Его тягуче раскачивало, а откуда-то из потрохов слышался тяжкий железный стон, перебивавший даже вой ветра. От него у любого, кто его слышал, начинало вибрировать все внутри. Должно быть, плавучий груз в затапливаемых внутренностях, забитых им поверх балласта до самой палубы, уплотнялся под давлением подпиравшей снизу воды. И этот подпор все усиливался. С мостика броненосца даже казалось, что видят, как вздрагивают от вибрации леера, ограждавшие палубу. Но продолжалось это недолго. На медленно пятившемся «Николае» еще даже не успели перевести телеграф снова на «средний вперед», как крышка кормового трюма начала перекашиваться и задираться. Сначала медленно и только в заднем левом углу. Но потом, после глухого удара внутри, тут же продублированного звонким хлопком-щелчком чего-то оборвавшегося на палубе, почти взлетела вверх. Ее угол завернуло в дугу повалившими из открывшегося зева раздавленными тюками кокосовой шелухи, вязанками бамбука и пустыми бочками из-под керосина и машинного масла, заставляя трястись как от судорог.
Словно обрадовавшись скорому концу своей агонии, пароход рывком провалился кормой по палубу, а потом еще глубже, постепенно вставая все круче.

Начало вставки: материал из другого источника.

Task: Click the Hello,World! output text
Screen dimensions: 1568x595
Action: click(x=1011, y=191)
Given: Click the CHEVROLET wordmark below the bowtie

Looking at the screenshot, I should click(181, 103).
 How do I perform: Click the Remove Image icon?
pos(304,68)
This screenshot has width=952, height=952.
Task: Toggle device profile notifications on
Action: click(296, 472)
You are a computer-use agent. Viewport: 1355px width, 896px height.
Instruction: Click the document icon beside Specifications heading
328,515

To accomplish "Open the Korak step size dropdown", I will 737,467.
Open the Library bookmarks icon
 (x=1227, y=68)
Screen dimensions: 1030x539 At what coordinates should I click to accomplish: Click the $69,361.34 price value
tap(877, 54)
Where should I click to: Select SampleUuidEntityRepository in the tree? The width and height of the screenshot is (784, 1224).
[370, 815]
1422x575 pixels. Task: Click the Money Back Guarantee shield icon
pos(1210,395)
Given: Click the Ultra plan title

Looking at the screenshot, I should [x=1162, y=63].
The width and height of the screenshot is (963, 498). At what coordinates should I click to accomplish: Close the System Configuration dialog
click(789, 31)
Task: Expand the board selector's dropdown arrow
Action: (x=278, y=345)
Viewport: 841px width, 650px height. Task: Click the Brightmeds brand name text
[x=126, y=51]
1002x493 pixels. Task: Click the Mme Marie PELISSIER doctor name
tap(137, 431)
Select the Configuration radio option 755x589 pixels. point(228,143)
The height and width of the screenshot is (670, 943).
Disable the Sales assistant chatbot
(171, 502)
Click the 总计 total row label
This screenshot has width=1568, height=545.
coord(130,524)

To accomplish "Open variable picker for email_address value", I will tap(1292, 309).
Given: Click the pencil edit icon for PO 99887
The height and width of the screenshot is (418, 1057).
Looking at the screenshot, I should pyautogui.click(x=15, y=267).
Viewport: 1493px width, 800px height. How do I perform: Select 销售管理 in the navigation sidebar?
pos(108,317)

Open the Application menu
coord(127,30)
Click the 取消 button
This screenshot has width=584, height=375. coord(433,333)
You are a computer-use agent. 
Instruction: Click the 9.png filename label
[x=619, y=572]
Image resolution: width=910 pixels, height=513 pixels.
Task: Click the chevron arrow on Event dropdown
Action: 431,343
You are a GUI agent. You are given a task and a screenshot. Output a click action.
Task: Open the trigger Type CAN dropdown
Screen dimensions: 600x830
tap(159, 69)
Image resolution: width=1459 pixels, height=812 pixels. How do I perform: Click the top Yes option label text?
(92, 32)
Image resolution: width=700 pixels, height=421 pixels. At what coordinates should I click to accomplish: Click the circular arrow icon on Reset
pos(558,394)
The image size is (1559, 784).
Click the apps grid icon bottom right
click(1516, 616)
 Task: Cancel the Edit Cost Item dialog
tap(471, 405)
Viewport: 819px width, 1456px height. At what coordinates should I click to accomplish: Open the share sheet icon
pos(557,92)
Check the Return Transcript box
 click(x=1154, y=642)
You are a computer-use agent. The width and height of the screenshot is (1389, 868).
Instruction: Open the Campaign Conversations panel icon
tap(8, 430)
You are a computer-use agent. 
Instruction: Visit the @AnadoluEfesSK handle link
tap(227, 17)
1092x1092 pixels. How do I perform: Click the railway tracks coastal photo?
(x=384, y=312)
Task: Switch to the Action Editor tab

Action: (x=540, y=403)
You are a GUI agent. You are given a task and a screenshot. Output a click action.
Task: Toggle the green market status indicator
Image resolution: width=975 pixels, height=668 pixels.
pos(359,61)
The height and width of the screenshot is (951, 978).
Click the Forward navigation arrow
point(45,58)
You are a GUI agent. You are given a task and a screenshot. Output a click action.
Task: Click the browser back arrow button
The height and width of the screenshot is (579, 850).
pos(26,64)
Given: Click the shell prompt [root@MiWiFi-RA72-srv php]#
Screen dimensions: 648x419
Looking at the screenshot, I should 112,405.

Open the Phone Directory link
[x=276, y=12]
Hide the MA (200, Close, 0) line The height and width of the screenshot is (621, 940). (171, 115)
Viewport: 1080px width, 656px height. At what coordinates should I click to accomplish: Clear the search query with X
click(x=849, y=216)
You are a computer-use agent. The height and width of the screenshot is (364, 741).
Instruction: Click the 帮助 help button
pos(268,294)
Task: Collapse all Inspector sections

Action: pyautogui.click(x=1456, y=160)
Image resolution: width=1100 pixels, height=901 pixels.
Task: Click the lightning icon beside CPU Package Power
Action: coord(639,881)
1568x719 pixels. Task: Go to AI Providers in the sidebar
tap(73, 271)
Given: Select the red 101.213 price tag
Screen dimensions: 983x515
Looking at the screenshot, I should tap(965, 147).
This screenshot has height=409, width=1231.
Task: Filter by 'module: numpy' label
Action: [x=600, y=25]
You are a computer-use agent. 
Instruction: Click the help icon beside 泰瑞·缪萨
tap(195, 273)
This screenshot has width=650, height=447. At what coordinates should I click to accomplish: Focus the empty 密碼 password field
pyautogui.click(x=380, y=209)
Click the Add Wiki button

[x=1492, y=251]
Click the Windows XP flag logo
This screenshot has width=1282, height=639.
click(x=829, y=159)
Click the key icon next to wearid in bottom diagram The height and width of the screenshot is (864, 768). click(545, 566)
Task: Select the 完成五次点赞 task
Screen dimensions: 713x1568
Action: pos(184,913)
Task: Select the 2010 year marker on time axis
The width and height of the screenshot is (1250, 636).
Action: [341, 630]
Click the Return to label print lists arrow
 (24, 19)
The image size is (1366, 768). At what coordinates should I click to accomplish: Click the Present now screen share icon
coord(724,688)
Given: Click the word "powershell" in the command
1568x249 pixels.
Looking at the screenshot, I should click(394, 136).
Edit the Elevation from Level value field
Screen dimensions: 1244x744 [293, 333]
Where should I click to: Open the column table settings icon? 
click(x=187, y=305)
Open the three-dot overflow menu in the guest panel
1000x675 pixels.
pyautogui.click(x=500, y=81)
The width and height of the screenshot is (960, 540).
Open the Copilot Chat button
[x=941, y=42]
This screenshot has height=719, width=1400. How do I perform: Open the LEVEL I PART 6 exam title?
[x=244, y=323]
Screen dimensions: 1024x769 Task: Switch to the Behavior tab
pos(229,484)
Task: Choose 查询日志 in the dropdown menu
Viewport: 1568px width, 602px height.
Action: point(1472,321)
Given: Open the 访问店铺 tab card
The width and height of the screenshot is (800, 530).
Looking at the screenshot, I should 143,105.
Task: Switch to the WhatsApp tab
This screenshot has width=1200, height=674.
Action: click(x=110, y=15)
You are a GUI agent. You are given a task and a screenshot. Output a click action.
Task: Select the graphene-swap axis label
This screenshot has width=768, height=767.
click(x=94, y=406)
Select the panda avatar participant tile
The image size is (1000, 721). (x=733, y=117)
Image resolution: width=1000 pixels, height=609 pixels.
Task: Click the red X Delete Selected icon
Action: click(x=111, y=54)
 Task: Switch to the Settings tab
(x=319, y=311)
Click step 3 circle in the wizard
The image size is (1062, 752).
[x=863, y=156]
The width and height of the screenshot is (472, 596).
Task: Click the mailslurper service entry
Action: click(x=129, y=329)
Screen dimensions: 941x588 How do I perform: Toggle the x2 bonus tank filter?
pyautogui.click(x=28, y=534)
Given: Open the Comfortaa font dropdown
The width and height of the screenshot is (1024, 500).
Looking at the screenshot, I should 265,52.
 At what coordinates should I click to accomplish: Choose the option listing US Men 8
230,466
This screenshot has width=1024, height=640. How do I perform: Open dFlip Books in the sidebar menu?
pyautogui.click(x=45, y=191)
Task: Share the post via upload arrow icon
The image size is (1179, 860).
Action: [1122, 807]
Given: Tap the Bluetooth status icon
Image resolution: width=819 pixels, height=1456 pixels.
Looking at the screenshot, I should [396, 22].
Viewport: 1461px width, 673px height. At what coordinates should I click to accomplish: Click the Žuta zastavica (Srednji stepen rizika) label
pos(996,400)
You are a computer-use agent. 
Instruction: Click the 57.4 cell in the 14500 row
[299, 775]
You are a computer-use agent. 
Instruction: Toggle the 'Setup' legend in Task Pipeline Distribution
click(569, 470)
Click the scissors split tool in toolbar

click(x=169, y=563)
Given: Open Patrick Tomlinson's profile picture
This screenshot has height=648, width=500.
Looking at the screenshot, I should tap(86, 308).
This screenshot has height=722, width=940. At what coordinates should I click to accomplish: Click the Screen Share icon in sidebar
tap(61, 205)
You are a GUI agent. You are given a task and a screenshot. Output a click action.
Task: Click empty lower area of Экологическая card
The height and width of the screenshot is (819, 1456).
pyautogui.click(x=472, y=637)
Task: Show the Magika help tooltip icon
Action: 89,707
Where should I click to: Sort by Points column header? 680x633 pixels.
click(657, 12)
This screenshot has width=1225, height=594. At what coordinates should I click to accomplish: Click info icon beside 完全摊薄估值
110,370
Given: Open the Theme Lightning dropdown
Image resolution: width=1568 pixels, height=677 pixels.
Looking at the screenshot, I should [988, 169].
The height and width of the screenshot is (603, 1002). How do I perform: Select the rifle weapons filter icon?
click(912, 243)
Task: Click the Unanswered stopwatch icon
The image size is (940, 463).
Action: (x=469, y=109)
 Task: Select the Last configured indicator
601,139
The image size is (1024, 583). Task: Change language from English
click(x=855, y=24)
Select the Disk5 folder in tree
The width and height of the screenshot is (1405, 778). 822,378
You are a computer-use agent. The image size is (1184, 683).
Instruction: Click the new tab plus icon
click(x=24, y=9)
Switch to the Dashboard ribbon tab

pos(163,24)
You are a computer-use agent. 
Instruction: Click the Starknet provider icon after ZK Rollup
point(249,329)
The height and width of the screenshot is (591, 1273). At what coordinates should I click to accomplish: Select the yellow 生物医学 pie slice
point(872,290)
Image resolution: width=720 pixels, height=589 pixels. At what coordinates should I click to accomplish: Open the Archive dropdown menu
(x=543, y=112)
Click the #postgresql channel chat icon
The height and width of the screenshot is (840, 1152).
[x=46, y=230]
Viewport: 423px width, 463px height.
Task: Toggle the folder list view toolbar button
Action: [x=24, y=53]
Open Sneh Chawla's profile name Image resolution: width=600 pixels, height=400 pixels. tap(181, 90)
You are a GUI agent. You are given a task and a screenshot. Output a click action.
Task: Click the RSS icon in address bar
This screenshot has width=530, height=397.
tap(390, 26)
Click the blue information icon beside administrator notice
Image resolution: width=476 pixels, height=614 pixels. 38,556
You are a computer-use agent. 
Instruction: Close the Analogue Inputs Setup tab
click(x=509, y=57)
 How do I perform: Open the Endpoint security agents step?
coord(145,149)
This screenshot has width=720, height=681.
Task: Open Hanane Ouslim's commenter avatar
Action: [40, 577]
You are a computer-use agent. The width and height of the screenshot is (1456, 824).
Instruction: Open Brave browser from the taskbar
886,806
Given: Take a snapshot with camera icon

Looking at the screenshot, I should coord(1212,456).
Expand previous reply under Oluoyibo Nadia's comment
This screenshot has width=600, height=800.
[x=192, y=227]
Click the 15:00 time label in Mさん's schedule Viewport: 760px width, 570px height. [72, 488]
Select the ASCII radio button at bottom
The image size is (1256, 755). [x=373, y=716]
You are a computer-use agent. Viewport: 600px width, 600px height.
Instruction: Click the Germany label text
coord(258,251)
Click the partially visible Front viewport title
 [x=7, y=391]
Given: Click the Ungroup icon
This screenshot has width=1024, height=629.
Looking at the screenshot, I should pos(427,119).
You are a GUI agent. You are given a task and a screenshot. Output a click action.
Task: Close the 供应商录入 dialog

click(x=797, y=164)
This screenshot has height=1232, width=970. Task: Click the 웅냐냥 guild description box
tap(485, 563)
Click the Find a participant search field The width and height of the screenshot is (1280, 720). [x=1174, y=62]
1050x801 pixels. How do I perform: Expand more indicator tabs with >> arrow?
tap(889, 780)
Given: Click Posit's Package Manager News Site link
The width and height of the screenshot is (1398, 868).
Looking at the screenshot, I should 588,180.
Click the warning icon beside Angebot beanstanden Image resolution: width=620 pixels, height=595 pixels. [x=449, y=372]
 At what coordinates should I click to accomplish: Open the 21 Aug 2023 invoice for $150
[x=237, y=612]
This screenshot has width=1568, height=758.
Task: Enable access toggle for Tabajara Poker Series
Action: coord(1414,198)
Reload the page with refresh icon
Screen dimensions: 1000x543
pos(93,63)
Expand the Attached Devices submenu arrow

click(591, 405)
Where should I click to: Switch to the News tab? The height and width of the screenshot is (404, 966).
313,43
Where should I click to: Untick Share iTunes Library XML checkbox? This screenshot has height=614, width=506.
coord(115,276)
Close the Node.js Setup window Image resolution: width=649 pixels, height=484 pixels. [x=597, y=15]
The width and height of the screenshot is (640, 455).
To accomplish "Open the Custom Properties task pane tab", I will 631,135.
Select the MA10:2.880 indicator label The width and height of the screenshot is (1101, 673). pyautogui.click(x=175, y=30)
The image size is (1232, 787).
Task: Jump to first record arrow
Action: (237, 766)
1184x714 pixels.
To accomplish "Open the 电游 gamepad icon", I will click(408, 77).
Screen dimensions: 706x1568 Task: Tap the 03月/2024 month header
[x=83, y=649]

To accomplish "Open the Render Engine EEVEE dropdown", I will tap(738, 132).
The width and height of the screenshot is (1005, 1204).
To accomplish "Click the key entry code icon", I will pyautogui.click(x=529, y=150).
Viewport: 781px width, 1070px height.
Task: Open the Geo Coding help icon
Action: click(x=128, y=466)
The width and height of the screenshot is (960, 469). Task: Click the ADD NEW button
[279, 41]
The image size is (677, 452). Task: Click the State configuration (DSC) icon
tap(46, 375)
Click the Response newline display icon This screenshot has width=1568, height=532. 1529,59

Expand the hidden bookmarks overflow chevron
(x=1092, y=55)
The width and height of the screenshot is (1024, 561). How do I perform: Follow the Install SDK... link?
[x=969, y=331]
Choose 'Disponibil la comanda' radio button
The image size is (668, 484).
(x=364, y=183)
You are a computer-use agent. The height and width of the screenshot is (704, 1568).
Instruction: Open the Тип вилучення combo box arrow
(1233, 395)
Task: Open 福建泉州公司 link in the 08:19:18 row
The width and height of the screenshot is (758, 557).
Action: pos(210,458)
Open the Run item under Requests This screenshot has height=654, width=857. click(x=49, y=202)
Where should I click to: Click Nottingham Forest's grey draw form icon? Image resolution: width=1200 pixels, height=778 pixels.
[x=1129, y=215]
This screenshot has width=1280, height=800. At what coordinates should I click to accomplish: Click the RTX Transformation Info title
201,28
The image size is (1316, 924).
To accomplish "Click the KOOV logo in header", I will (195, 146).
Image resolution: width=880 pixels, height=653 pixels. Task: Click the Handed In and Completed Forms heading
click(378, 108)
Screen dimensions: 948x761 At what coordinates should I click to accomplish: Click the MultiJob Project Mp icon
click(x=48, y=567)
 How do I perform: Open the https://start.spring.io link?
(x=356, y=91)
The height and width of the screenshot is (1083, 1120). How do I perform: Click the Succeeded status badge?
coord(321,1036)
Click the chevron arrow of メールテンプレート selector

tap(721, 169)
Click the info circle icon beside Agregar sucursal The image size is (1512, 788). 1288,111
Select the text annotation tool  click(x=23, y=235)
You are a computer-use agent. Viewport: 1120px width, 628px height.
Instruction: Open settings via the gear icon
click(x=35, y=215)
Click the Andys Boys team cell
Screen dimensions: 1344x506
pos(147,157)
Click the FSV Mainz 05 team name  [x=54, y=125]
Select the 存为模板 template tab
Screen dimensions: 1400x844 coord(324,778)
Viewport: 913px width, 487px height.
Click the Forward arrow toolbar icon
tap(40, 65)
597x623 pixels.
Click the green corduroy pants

С визгом и лязгом полетели срывавшиеся крышки остальных трюмов, выпуская на волю и их плавучее содержимое, а каменный балласт с грохотом сыпался под уклон вдоль днища, обрывая свои крепежи и сметая с пути переборки, котлы, машины. Бедолага с проломленными вдоль всего корпуса потрохами быстро скользнул под воду, высоко задрав нос.